Ray Harryhausen’s films always seem to belong to the 1950s and the era of the Cinemascope historical spectacle – the era that produced the likes of The Ten Commandments (1956) and Ben Hur (1959). All Harryhausen’s films have the same wooden leads, pedestrian melodramatics and the emphasis placed on spectacle and effects, just as the Biblical spectaculars did. By contrast, Sinbad and the Eye of the Tiger came out the same year as Star Wars (1977) – and up against Star Wars, Ray Harryhausen’s more traditional type of fantasy film looked decidedly shabby. While Sinbad and the Eye of the Tiger was a reasonable success in theatres, the effects revolution created by Star Wars showed that Ray Harryhausen’s type of films were increasingly relics of a bygone era.


Harryhausen would only make one other film after this, Clash of the Titans (1981), before announcing his retirement. Both Sinbad and the Eye of the Tiger and Clash of the Titans, made in the 1950s style of filmmaking with glaringly grainy process photography and wooden 50s-styled action, look flat against the modern fantasy and effects revolution, and moreover are weaker Harryhausen films.

In a Ray Harryhausen film, the screen dramatics are wooden but this is unimportant as the film is usually carried by the spectacular stop-motion animated set-pieces. In Sinbad and the Eye of the Tiger, there is not even that – it feels like a film composed of leftover ideas that were not good enough for the other Sinbad films. The film even rehashes set-pieces from other Harryhausen films – the skeleton duels from The 7th Voyage of Sinbad, the giant insects from Mysterious Island (1961). Crucially, what it lacks is any big spectacular stop motion set-piece. The ones we do have are lacklustre. The sabre-tooth tiger, which presumably provides the eye of the title that is cryptically unconnected to anything else in the film (or even mentioned anywhere throughout), looks like a stuffed hamster, and only the Trog and baboon have any character. There is never a standout scene that dazzles with the pure wondrousness of Harryhausen’s art like the encounter with the Cyclops in The 7th Voyage of Sinbad, the skeleton fight in Jason and the Argonauts (1963) or the Kali duel in The Golden Voyage of Sinbad.

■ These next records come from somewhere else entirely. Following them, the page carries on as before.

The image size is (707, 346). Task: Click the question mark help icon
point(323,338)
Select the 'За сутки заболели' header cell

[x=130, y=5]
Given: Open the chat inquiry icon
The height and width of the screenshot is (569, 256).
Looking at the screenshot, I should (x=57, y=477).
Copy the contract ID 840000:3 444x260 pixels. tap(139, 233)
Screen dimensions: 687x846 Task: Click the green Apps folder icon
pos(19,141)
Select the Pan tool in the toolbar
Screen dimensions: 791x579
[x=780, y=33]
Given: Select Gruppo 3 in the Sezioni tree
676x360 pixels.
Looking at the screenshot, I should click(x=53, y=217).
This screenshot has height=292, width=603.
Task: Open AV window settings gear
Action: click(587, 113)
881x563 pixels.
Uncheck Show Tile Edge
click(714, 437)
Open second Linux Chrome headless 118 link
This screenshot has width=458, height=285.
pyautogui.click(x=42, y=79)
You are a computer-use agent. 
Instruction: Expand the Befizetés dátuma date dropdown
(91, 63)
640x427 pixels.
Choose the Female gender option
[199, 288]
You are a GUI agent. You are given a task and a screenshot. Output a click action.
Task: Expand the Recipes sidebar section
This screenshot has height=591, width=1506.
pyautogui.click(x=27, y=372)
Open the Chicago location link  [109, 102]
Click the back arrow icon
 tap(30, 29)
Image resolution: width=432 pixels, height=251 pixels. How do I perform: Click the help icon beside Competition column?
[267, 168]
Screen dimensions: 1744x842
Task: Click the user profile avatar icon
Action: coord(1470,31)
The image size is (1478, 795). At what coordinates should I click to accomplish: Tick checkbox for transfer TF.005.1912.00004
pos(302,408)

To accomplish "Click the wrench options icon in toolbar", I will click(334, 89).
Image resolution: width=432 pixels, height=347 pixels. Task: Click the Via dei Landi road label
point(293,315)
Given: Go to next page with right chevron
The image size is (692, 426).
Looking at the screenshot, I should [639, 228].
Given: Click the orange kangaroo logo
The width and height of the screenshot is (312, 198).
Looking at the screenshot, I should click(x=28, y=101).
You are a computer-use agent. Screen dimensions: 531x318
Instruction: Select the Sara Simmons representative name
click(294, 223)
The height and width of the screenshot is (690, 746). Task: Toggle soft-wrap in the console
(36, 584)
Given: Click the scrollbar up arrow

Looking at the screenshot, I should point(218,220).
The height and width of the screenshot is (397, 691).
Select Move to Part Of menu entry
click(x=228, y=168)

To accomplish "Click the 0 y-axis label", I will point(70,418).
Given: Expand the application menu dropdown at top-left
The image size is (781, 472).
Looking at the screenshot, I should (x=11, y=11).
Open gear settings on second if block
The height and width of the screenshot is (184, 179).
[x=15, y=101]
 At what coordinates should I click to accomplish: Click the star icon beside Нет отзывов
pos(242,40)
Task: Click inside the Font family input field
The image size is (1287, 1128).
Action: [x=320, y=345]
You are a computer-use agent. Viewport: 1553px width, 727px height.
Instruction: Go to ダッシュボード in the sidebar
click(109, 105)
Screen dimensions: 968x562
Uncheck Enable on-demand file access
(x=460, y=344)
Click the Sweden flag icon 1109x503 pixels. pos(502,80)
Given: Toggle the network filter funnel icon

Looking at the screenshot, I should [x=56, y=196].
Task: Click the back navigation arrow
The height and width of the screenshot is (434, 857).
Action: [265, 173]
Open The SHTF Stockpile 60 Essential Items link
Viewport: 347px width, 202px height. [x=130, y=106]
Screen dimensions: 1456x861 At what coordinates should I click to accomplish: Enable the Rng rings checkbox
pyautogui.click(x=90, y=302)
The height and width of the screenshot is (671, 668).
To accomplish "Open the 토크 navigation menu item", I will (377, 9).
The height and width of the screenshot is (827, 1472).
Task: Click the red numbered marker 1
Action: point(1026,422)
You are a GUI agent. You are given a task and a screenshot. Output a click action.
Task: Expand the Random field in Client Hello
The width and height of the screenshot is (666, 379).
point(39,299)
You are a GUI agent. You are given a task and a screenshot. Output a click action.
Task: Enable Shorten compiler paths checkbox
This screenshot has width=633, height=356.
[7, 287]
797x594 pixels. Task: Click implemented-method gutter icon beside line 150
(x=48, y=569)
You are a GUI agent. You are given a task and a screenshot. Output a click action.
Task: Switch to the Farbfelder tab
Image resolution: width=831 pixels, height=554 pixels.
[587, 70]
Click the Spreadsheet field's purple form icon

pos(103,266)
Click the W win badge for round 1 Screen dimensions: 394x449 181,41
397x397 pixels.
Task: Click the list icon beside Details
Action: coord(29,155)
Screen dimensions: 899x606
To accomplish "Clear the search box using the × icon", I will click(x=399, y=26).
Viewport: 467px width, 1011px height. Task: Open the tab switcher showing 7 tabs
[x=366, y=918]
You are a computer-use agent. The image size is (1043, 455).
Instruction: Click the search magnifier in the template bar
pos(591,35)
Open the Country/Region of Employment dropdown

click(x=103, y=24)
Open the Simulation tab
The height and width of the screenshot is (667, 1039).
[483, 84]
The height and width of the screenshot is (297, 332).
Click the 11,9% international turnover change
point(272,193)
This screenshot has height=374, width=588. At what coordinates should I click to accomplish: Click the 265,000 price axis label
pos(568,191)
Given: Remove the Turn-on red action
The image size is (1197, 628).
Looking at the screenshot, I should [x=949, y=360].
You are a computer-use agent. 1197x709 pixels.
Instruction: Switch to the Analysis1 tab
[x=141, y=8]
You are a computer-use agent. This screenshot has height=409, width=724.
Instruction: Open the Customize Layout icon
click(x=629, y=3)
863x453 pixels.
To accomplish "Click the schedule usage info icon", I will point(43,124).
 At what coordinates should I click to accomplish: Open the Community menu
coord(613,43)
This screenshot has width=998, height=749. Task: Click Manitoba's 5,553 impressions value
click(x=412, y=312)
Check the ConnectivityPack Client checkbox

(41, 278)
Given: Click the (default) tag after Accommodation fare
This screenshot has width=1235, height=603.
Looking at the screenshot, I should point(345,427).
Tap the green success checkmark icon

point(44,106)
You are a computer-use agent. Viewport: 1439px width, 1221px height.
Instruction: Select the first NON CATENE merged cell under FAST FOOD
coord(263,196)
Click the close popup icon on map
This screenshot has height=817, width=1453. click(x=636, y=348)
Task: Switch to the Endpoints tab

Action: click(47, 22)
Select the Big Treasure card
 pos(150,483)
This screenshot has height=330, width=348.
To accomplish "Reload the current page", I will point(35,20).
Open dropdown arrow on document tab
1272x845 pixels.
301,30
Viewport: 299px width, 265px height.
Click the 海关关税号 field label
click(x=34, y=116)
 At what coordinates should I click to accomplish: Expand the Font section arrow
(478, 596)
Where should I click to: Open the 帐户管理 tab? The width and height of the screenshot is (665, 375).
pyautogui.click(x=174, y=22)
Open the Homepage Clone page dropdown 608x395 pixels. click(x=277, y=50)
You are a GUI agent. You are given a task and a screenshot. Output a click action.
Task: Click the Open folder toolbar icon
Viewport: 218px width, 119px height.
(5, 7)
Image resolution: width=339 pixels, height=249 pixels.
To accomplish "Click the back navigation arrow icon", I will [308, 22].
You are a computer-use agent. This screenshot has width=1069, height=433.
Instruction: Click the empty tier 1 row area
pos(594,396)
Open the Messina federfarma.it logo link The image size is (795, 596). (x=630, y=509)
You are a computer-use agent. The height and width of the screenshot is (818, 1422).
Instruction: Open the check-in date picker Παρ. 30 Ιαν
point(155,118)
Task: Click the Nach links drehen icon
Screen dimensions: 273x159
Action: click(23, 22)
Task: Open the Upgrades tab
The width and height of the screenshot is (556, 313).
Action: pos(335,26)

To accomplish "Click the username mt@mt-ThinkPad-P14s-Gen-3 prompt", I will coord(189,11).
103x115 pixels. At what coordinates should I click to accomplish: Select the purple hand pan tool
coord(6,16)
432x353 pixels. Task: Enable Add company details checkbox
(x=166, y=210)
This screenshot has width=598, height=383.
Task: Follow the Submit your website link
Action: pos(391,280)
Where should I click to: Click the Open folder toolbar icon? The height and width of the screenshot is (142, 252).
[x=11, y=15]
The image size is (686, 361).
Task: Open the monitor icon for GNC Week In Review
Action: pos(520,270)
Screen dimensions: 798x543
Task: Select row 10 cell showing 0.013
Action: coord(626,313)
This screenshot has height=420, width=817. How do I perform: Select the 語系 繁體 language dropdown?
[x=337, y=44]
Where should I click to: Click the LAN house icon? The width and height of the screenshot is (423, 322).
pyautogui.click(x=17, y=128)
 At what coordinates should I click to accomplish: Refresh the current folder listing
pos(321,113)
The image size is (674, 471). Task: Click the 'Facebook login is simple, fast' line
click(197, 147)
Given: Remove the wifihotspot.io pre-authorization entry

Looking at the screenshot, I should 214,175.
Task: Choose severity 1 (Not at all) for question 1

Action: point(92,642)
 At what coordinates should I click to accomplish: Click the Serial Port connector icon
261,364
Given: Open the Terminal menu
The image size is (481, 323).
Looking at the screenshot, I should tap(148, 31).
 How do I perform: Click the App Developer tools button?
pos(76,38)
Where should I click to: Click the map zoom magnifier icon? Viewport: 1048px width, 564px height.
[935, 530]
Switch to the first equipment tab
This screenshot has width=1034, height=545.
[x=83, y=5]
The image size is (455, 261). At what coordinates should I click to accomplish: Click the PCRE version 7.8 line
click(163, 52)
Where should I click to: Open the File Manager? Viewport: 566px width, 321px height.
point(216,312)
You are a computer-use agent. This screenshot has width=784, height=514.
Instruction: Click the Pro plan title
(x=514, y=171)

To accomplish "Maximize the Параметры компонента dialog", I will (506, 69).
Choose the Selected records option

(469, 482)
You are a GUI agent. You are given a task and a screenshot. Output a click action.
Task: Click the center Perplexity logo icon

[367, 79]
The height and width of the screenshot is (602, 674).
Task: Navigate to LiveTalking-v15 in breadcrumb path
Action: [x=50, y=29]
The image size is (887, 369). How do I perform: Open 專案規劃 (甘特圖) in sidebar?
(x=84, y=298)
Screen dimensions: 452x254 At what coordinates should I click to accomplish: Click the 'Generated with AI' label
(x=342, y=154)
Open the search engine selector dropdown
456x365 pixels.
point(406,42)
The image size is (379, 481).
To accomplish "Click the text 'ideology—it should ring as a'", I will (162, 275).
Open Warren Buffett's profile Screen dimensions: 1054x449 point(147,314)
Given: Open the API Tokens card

Moreover, the story is often contrived, having to sidetrack out of its way to throw in the various encounters with Harryhausen’s creatures – the visit to a tent where they are attacked by skeletons, the walrus encounter at the North Pole, the giant wasp, the reanimated sabre-tooth. If the plot kept to strictly linear telling of the story and eliminated all side-episodes, Sinbad and the Eye of the Tiger would lose much in the way of fantasy content.

Actor Sam Wanamaker took the director’s chair and was reportedly not happy making the film, having little interest in the fantasy content and finding the laborious and painstaking necessity of Harryhausen’s special effects frustrating. It certainly shows on screen. John Wayne’s son Patrick makes a wooden Sinbad, while Margaret Leighton camps it up badly as Zenobia. Patrick Troughton, the second incarnation of Doctor Who (1963-89), playing a tetchy guru is the only fun the film offers. Jane Seymour offers a touch of class as the love interest, although remains underused.





Ray Harryhausen’s other films are: The Beast from 20,000 Fathoms (1953), the granddaddy of all atomic monster films; the giant atomic octopus film It Came from Beneath the Sea (1955); the alien invader film Earth Vs. The Flying Saucers (1956); the alien monster film 20 Million Miles to Earth (1957); The 7th Voyage of Sinbad (1958); The 3 Worlds of Gulliver (1960); the Jules Verne adaptation Mysterious Island (1961); the Greek myth adventure Jason and the Argonauts (1963); the H.G. Wells adaptation The First Men in the Moon (1964); the caveman vs dinosaurs epic One Million Years B.C. (1966); the dinosaur film The Valley of Gwangi (1969); The Golden Voyage of Sinbad (1973); and the Greek myth adventure Clash of the Titans (1981).